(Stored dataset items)
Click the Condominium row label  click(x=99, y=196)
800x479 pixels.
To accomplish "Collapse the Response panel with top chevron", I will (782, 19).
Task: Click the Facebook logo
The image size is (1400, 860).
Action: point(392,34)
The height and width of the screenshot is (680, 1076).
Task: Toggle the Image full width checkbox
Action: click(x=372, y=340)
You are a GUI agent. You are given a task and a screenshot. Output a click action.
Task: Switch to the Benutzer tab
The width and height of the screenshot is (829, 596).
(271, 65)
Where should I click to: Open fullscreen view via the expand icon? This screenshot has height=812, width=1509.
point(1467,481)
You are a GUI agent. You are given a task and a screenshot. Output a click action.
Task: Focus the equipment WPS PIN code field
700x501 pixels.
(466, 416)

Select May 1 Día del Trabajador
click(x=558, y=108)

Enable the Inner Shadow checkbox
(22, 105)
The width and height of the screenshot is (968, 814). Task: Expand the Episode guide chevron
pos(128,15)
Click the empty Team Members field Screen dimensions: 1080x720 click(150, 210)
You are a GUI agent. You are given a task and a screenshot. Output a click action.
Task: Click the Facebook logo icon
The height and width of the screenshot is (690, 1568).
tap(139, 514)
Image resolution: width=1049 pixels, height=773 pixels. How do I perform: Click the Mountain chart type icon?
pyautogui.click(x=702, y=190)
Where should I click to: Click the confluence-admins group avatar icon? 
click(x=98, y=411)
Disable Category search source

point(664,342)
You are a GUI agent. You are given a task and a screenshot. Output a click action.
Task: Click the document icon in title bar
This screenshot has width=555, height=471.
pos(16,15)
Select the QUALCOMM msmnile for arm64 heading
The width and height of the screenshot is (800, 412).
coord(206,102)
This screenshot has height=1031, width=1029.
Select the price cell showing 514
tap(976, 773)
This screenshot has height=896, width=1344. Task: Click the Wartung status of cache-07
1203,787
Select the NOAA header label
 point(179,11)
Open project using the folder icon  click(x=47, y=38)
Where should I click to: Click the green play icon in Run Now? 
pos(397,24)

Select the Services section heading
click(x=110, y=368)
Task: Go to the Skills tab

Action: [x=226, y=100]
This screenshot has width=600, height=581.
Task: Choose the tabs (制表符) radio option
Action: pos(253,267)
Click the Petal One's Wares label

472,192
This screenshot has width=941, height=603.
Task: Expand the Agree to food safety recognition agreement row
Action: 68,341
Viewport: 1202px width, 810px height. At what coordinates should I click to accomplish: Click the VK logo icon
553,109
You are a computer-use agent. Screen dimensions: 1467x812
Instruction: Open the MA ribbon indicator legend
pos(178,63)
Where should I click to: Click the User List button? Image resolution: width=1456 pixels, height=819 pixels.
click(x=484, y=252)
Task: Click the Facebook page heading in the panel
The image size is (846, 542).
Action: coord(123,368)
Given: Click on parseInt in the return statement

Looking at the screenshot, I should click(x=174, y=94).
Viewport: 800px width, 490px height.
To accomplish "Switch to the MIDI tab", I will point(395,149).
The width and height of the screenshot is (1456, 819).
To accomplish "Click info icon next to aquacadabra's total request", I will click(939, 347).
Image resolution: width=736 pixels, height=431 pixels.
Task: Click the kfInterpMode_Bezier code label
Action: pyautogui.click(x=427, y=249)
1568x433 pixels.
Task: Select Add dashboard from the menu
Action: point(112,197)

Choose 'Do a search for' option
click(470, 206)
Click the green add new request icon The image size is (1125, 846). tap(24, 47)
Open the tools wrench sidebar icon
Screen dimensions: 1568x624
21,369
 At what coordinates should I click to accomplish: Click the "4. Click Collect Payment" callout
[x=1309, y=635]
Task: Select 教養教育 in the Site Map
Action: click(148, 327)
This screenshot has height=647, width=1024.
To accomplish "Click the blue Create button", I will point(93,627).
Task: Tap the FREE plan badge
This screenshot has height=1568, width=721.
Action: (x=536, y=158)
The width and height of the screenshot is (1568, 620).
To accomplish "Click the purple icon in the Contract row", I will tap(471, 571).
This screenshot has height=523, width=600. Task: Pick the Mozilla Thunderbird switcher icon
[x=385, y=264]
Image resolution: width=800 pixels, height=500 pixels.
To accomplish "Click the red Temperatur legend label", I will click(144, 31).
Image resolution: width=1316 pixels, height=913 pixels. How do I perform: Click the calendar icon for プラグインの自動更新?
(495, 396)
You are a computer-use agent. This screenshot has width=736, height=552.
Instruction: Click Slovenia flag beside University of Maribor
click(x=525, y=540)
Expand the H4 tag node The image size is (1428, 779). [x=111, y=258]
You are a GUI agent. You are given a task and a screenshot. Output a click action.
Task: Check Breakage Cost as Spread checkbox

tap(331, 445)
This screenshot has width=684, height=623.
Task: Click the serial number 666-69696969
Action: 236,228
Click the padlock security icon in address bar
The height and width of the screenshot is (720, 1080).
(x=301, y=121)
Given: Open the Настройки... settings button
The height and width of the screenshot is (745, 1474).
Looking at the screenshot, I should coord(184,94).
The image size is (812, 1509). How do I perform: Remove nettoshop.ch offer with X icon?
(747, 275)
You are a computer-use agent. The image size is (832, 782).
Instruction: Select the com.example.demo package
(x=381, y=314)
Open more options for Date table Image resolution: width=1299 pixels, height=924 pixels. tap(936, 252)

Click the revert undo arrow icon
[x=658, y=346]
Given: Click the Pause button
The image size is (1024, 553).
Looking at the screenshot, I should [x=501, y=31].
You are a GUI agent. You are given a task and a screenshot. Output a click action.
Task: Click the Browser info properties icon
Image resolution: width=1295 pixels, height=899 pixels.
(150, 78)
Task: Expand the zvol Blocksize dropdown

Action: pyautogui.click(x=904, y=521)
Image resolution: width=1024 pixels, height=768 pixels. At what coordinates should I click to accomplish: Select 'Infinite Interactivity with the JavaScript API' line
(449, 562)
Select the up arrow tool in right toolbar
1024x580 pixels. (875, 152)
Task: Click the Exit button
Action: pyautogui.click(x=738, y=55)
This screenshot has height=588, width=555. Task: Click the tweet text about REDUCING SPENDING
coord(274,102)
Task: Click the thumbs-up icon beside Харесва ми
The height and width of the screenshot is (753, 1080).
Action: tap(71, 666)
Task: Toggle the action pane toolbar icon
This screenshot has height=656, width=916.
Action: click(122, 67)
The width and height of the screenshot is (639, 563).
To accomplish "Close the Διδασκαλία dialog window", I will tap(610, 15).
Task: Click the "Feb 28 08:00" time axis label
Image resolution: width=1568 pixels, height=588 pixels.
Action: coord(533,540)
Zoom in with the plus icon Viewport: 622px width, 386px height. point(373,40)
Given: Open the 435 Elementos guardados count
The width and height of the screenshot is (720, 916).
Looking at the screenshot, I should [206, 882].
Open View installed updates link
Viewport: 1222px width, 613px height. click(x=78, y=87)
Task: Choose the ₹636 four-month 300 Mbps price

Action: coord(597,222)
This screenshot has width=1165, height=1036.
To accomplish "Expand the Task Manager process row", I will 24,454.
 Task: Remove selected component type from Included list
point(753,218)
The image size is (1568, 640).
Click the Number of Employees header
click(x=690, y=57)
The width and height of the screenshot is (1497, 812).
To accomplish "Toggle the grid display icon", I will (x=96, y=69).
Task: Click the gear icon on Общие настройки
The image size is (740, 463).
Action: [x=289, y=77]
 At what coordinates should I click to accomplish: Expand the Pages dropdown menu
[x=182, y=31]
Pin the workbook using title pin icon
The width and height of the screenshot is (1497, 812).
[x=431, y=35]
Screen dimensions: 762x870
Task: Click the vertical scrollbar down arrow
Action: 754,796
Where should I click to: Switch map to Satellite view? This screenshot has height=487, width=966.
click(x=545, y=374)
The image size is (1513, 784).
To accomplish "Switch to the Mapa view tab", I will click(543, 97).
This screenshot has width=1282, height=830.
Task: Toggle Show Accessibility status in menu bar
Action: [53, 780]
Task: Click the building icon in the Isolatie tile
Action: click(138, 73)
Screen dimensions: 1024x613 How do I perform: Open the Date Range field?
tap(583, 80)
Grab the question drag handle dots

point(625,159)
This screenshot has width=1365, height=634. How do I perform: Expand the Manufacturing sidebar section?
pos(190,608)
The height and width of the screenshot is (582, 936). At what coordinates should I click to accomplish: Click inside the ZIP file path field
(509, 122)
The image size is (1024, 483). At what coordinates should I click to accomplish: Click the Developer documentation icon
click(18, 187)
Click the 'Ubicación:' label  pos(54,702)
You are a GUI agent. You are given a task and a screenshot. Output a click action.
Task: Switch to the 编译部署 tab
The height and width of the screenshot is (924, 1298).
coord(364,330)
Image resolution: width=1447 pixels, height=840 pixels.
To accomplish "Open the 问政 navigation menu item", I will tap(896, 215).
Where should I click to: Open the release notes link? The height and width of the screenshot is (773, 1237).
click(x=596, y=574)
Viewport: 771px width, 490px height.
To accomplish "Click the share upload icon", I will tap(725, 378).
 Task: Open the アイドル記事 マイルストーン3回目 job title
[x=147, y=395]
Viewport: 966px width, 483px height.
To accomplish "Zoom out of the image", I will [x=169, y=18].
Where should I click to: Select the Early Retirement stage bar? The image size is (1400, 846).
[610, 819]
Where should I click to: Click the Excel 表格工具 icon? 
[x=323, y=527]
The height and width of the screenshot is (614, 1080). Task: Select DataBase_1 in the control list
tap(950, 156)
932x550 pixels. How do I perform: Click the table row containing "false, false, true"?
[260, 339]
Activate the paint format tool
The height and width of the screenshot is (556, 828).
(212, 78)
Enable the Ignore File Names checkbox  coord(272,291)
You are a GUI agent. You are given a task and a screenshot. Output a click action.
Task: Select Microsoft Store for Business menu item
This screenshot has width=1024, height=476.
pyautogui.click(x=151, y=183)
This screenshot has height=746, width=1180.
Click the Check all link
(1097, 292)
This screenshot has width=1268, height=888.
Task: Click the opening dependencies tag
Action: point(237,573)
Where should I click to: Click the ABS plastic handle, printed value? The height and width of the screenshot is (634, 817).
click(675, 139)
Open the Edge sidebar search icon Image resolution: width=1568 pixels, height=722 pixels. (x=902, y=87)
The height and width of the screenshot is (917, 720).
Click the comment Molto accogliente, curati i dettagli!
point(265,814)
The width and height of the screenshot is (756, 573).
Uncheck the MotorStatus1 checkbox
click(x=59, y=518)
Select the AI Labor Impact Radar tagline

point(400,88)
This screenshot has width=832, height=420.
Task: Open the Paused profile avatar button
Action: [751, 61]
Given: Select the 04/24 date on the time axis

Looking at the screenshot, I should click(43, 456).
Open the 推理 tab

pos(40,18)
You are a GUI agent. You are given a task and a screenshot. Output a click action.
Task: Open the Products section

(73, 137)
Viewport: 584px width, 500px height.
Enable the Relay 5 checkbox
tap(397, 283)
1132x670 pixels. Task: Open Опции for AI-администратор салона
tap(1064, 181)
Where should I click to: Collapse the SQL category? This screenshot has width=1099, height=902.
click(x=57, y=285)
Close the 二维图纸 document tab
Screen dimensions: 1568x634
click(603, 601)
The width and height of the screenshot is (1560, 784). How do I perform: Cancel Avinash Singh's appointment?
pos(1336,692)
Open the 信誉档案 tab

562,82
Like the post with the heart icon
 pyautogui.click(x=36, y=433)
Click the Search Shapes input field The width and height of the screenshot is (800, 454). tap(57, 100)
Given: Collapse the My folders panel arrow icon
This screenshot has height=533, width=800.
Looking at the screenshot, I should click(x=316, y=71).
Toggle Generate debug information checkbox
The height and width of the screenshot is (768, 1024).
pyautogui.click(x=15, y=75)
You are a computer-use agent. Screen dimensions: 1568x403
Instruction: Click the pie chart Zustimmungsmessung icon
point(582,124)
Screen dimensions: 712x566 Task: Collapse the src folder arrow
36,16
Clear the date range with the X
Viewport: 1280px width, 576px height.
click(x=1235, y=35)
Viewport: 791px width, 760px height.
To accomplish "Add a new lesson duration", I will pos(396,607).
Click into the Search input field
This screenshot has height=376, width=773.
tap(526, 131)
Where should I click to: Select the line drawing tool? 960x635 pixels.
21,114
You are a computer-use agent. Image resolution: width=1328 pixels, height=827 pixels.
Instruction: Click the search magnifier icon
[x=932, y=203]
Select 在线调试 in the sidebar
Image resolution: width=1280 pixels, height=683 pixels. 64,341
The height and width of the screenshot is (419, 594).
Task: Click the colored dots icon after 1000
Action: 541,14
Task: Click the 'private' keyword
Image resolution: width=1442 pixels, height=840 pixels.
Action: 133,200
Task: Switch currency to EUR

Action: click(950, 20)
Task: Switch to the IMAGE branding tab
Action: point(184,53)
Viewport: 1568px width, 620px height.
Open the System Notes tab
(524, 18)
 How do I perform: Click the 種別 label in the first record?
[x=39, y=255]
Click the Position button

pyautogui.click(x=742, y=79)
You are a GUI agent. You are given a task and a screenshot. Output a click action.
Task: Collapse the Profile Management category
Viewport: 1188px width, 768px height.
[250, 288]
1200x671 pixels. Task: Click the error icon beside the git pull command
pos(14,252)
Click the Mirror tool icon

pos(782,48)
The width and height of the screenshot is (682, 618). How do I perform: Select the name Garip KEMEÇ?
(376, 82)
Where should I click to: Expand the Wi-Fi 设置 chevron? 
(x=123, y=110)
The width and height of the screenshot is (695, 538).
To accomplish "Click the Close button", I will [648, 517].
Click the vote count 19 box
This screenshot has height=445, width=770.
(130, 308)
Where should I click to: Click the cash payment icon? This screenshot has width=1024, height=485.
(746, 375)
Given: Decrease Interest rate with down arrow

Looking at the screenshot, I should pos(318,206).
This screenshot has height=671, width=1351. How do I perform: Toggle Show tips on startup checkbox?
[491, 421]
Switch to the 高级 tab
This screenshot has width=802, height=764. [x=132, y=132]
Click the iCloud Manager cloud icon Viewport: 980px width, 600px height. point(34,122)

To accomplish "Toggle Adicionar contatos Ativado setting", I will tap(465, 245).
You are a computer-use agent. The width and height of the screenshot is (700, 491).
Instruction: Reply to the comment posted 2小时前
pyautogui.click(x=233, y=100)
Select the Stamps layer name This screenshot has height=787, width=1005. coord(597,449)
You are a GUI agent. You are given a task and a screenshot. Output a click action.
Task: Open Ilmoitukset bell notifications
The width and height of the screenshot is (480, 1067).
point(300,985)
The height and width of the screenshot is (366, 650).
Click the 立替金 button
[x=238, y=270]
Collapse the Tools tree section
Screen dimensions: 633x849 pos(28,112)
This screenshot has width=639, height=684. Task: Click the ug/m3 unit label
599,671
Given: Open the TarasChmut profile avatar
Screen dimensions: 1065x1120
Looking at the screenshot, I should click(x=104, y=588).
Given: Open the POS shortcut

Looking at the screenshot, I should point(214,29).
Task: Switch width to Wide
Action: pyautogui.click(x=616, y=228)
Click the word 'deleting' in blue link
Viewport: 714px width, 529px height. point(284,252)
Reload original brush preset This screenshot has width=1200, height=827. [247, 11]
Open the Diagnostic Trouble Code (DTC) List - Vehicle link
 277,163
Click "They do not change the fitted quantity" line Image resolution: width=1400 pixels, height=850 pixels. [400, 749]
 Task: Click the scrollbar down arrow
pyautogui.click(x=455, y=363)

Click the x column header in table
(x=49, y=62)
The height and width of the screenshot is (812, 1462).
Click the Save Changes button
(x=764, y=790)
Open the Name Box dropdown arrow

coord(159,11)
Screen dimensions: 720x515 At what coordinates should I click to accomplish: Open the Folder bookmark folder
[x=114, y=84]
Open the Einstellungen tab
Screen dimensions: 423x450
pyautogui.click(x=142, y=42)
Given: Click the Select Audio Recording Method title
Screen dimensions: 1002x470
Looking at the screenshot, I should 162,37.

*Work request*. Please report every line in the entries above that holds the string "using".

*Solution*.
Open project using the folder icon  click(x=47, y=38)
Pin the workbook using title pin icon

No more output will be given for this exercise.